The New Jerusalem
In Revelation 21:1–5 the apostle John is documenting a vision of the new creation.
1 Then I saw a new heaven and a new earth, for the first heaven and the first earth had passed away, and the sea was no more. 2 And I saw the holy city, new Jerusalem, coming down out of heaven from God, prepared as a bride adorned for her husband. 3 And I heard a loud voice from the throne saying, “Behold, the dwelling place of God is with man. He will dwell with them, and they will be his people, and God himself will be with them as their God. 4 He will wipe away every tear from their eyes, and death shall be no more, neither shall there be mourning, nor crying, nor pain anymore, for the former things have passed away.” 5 And he who was seated on the throne said, “Behold, I am making all things new.”

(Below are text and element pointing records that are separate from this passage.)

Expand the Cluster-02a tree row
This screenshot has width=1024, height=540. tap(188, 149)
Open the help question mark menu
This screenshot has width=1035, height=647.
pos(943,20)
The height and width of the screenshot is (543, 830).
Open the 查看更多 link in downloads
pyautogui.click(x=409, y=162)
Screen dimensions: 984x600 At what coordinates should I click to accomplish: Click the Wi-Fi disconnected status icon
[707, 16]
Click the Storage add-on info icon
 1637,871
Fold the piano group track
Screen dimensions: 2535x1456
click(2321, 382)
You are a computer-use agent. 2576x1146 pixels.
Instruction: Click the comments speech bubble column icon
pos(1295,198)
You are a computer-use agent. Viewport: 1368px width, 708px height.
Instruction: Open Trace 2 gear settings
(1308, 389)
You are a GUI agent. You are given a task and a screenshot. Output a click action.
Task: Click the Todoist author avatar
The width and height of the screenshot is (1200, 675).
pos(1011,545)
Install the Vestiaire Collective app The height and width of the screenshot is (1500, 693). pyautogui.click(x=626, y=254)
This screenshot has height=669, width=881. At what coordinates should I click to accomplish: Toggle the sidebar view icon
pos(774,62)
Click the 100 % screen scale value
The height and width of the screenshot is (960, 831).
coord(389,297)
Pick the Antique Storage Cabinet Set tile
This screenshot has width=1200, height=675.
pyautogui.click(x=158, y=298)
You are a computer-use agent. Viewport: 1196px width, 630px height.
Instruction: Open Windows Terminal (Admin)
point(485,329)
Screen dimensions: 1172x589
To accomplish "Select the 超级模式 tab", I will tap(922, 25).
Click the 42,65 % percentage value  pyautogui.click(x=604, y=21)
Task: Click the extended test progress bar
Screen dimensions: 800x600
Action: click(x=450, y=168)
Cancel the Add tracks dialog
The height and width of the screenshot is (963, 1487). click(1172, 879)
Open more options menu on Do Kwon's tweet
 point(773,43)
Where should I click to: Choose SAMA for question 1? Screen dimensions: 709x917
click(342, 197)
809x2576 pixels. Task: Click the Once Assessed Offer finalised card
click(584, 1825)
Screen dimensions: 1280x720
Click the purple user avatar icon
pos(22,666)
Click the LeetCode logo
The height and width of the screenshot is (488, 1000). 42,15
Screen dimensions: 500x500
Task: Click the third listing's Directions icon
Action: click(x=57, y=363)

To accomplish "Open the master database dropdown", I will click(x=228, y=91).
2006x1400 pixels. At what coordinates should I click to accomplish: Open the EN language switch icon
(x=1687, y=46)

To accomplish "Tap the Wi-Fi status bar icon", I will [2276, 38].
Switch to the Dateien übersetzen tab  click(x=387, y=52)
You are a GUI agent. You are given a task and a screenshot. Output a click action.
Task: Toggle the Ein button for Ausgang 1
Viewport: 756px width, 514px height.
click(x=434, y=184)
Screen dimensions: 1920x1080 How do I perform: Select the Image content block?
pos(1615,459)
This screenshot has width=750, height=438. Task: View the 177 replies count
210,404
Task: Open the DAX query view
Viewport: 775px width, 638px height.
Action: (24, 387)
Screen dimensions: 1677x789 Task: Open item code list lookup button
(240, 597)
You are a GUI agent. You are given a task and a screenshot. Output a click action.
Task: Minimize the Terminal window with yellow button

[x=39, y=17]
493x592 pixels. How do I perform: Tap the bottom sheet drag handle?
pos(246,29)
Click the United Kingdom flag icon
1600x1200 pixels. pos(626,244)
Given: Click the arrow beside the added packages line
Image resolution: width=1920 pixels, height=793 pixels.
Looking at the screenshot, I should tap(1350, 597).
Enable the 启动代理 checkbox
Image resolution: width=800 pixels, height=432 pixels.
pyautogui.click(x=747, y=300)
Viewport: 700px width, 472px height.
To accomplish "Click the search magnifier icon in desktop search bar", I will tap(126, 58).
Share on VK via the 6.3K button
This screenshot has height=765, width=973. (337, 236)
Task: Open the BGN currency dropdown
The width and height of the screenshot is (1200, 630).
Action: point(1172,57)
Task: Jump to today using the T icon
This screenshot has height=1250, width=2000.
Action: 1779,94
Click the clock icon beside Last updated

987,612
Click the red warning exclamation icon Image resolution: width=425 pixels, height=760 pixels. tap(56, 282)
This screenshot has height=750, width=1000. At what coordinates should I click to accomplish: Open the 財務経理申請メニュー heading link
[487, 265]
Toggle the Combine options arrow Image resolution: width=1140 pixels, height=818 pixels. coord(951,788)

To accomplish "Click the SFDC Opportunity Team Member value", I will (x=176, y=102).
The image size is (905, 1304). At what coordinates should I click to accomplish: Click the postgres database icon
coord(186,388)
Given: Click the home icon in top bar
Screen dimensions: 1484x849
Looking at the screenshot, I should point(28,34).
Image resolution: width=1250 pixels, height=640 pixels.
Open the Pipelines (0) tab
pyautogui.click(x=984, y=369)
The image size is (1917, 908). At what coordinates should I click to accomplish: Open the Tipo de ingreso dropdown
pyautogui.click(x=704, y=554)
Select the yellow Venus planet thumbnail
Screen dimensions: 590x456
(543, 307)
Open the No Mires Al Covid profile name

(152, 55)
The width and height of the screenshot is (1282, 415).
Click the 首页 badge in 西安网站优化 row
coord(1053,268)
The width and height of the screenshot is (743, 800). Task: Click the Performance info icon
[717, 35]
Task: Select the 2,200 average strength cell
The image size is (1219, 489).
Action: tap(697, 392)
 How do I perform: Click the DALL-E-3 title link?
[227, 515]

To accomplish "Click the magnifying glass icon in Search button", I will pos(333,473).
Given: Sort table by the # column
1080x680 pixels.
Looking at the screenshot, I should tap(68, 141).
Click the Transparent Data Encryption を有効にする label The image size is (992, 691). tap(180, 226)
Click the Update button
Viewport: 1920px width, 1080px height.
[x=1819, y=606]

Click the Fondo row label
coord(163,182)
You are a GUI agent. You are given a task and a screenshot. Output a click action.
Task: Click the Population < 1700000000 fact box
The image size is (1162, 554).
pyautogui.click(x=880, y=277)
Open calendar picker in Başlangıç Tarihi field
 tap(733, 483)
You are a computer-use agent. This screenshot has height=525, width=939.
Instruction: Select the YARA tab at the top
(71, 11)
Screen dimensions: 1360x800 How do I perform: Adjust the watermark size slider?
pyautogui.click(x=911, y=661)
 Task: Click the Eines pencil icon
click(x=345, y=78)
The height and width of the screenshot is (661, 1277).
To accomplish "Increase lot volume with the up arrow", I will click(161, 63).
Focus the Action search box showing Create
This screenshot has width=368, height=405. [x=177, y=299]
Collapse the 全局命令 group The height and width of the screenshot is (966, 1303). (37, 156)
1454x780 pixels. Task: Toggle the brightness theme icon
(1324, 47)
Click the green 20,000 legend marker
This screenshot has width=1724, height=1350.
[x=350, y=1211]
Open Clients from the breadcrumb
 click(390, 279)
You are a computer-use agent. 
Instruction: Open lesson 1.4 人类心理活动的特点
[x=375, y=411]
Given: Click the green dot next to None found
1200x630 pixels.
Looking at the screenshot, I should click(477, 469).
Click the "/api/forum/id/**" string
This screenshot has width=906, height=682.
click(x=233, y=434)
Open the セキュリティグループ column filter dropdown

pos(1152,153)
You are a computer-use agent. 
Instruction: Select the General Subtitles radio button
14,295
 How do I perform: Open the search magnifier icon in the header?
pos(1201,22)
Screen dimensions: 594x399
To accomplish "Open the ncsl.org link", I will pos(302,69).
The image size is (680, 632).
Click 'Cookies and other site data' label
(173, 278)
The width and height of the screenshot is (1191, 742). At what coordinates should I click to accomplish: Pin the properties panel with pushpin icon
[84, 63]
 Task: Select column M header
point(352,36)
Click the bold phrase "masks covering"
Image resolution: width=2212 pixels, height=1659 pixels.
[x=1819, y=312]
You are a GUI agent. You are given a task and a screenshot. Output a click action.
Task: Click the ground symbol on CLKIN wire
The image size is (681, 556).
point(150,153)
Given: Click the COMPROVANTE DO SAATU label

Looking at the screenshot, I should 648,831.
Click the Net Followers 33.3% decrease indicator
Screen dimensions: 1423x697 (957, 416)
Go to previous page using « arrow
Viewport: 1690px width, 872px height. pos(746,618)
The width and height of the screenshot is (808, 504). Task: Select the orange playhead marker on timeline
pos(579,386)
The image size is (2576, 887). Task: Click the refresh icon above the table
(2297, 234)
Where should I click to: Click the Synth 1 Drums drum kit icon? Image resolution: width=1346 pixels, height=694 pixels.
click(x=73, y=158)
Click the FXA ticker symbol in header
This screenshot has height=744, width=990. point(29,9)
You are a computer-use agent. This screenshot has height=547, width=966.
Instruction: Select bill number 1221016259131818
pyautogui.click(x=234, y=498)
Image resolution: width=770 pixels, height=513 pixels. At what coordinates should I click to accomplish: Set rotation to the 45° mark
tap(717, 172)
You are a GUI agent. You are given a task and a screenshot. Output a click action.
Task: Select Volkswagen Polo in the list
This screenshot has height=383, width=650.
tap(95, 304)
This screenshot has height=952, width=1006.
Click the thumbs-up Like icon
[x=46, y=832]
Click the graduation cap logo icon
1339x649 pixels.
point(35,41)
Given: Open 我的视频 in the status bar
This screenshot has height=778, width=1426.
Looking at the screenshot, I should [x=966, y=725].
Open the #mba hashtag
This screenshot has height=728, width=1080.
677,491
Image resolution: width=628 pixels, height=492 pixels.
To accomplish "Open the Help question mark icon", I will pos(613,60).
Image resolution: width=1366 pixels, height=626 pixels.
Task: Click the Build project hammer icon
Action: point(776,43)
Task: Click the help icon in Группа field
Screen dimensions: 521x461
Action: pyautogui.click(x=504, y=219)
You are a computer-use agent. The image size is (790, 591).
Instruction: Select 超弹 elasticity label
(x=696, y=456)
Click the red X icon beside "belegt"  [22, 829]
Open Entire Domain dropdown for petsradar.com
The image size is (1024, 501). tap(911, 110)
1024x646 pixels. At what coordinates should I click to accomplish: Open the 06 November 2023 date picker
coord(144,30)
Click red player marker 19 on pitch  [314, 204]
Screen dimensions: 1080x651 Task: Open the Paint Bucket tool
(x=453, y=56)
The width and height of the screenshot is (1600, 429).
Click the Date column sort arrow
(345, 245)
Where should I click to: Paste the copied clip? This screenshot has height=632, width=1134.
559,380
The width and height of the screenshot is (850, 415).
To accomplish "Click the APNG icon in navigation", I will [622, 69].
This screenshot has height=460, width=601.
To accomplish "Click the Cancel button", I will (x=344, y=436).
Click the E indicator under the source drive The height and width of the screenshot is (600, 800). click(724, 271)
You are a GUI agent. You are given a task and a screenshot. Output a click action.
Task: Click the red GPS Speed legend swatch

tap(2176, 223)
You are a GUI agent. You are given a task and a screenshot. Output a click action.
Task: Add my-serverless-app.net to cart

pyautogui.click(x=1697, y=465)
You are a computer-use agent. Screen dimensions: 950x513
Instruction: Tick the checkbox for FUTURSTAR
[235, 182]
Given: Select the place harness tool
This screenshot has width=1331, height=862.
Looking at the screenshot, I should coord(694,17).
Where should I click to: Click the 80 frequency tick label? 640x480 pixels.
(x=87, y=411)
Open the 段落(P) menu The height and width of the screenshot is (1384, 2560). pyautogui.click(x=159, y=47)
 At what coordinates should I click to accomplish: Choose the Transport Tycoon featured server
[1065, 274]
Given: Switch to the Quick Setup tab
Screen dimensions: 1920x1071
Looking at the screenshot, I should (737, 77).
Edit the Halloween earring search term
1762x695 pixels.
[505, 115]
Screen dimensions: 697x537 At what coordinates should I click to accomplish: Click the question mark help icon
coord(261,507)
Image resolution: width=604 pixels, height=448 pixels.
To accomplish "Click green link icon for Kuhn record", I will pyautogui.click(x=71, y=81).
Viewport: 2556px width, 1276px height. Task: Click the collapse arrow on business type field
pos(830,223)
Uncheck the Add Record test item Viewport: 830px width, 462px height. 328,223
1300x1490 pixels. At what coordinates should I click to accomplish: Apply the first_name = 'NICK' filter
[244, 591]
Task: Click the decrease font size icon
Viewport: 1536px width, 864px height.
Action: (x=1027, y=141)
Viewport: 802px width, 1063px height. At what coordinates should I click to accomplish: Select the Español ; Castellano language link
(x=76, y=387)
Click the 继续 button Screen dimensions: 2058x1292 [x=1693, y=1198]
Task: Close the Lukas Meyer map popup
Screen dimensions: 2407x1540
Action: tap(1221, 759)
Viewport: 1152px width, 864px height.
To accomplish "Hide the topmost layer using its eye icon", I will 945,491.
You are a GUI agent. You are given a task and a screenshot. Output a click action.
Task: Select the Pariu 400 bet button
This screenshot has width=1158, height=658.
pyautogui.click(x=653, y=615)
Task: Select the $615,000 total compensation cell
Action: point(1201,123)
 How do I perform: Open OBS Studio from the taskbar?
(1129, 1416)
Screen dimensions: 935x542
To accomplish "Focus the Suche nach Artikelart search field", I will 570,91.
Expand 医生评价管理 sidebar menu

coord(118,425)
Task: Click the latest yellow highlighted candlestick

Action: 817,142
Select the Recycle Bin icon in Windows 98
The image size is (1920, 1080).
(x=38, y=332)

These two chapters (21 and 22) are the final visions of John’s Apocalypse (Revelation). After all of the descriptions and events in the book we now come to revelation of the end of the story. This is the telos of all history—the final act in the biblical story. Here we see God not only restoring creation to Eden but making it better.
As yesterday, there is a lot here for us to explore, but we will focus on the few aspects that are particularly relevant to our topic.
Here we see God finally fully redeeming all of his creation. The new heaven and new earth is language indicating the full redemption of creation—the final reconciliation of all things to Christ, as we saw in Colossians 1 yesterday.
This text is full of links pointing back to Genesis 1-11. New heaven, new earth, and God’s statement “Behold, I am making all things new” harken back to the Genesis creation account. The dwelling place of God being, yet again with man harkens back to the garden as well as the tabernacle, the temple and the Spirit of God indwelling believing communities. This also links back to the Tower of Babel, where the people attempted to build a temple to bring God’s presence down, but it wasn’t God’s way, in God’s timing and according to God’s plan. Here we see the city coming down from God to creation. Verse 4 describes the final reversal of the curse in Genesis 3 upon creation. All of these images are rich with theological imagery from the first chapters of the Bible.
Yet it departs in one super significant way—it is not a garden where all this takes place, but a city. This we will talk about tomorrow. Your suspense is palpable 🙂
For your reflection time today repeat to yourself the words of God, “Behold I am making all things new.” Remember this statement when your work is frustrating or your annoyed with the people around you or you just cant seem to get out of your own way. Remember and find hope in God’s promise that he is making all things new.